Verify Qualified Improvement Property (QIP) Treatment
Initially, the TCJA inadvertently classified Qualified Improvement Property as 39-year property, making it ineligible for bonus depreciation. The CARES Act later corrected this to 15-year property retroactive to 2018. If you are amending 2018 returns or reviewing TurboTax 2018 files, ensure QIP improvements placed in service after 2017 are reclassified so you can claim the 100 percent bonus. The IRS explains this correction in IRS FAQ guidance, providing examples and filing instructions.
Maintain Contemporaneous Records
Document invoices, asset serial numbers, service dates, and business-use calculations. TurboTax allows attachment of digital copies, but the IRS requires substantiation if audited. Maintaining a depreciation log ensures that if you dispose of an asset before the end of its recovery period, you can recapture the correct amount.
Common Pitfalls When Using TurboTax 2018 for Bonus Depreciation
- Incorrect business-use percentage: Overstating business use can trigger recapture if the percentage falls below 50 percent in later years.
- Misclassification of leased property: Leasehold improvements owned by the tenant might qualify, but property owned by the landlord generally does not.
- Ignoring mid-quarter convention: TurboTax tracks placements by quarter, but if you run manual schedules, you must apply the correct convention.
- Overlapping Section 179 and bonus on the same basis: Deducting more than the depreciable basis results in an error.
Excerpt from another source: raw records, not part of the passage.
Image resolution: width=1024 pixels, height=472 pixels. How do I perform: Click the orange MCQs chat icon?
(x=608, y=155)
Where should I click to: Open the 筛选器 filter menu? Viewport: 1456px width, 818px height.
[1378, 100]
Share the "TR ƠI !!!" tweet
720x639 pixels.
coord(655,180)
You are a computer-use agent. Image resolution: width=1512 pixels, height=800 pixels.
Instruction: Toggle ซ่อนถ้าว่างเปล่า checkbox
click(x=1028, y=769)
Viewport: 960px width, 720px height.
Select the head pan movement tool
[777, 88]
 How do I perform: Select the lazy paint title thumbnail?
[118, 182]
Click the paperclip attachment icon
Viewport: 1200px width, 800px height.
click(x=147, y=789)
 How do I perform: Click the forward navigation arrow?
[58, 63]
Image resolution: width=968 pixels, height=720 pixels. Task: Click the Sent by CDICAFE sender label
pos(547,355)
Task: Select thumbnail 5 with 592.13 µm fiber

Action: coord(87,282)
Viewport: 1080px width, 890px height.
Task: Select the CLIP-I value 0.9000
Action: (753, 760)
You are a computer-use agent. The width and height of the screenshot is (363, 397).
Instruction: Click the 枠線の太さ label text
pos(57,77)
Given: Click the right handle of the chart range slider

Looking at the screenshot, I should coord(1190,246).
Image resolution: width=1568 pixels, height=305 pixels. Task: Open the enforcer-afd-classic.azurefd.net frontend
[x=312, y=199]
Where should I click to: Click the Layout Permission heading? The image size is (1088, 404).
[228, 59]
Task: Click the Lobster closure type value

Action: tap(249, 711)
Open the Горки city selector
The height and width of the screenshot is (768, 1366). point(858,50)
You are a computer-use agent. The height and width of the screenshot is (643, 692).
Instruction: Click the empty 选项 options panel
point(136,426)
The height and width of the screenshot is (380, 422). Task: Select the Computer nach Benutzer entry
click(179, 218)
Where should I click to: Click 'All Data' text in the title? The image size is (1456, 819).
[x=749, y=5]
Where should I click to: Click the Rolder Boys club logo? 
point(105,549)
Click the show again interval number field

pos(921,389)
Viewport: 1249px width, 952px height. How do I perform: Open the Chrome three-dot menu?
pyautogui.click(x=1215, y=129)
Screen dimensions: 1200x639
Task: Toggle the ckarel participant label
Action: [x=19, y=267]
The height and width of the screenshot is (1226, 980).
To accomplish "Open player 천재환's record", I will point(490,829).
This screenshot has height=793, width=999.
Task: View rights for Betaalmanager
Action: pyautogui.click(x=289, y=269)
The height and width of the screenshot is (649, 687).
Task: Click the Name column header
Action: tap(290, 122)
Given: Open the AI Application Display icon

The calculator’s logic mirrors TurboTax’s error-checking rules to prevent double counting.
- Not electing out when advantageous: If you expect higher income in future years or anticipate selling the asset soon, electing out of bonus depreciation can optimize deductions.
Advanced Planning Considerations
Taxpayers often coordinate bonus depreciation with other provisions such as the Qualified Business Income (QBI) deduction. Because bonus depreciation reduces taxable income, it can also reduce the QBI deduction if income falls below the threshold. Balancing these deductions may require modeling multiple scenarios, which is why pairing this calculator with TurboTax’s “What-If” worksheet is helpful.
State Conformity Issues
Not all states conformed to the federal 100 percent bonus depreciation in 2018. States like California and New York decoupled, requiring adjustments on state returns. TurboTax state modules handle these adjustments automatically, but business owners should maintain parallel schedules to reconcile book, federal, and state depreciation.
Workflow Checklist Before Filing
- Gather asset invoices and determine service dates.
- Confirm business-use percentages with mileage logs or usage reports.
- Decide on Section 179 elections and verify taxable income limits.
- Determine if you need to elect out of bonus depreciation for any class of property.
- Enter data in TurboTax 2018 and compare results with an independent calculator.
- Review state adjustments and update depreciation schedules for future years.
Conclusion
TurboTax 2018’s ability to capture the powerful 100 percent bonus depreciation deduction hinged on accurate inputs. By understanding the layered calculation—business basis, Section 179, bonus, and residual MACRS—you can double-check the software and defend your numbers during an IRS review. The calculator at the top of this page translates complex regulations into a digestible workflow, letting you visualize deduction components and ensuring that every qualified asset delivers the maximum allowable deduction under the TCJA framework.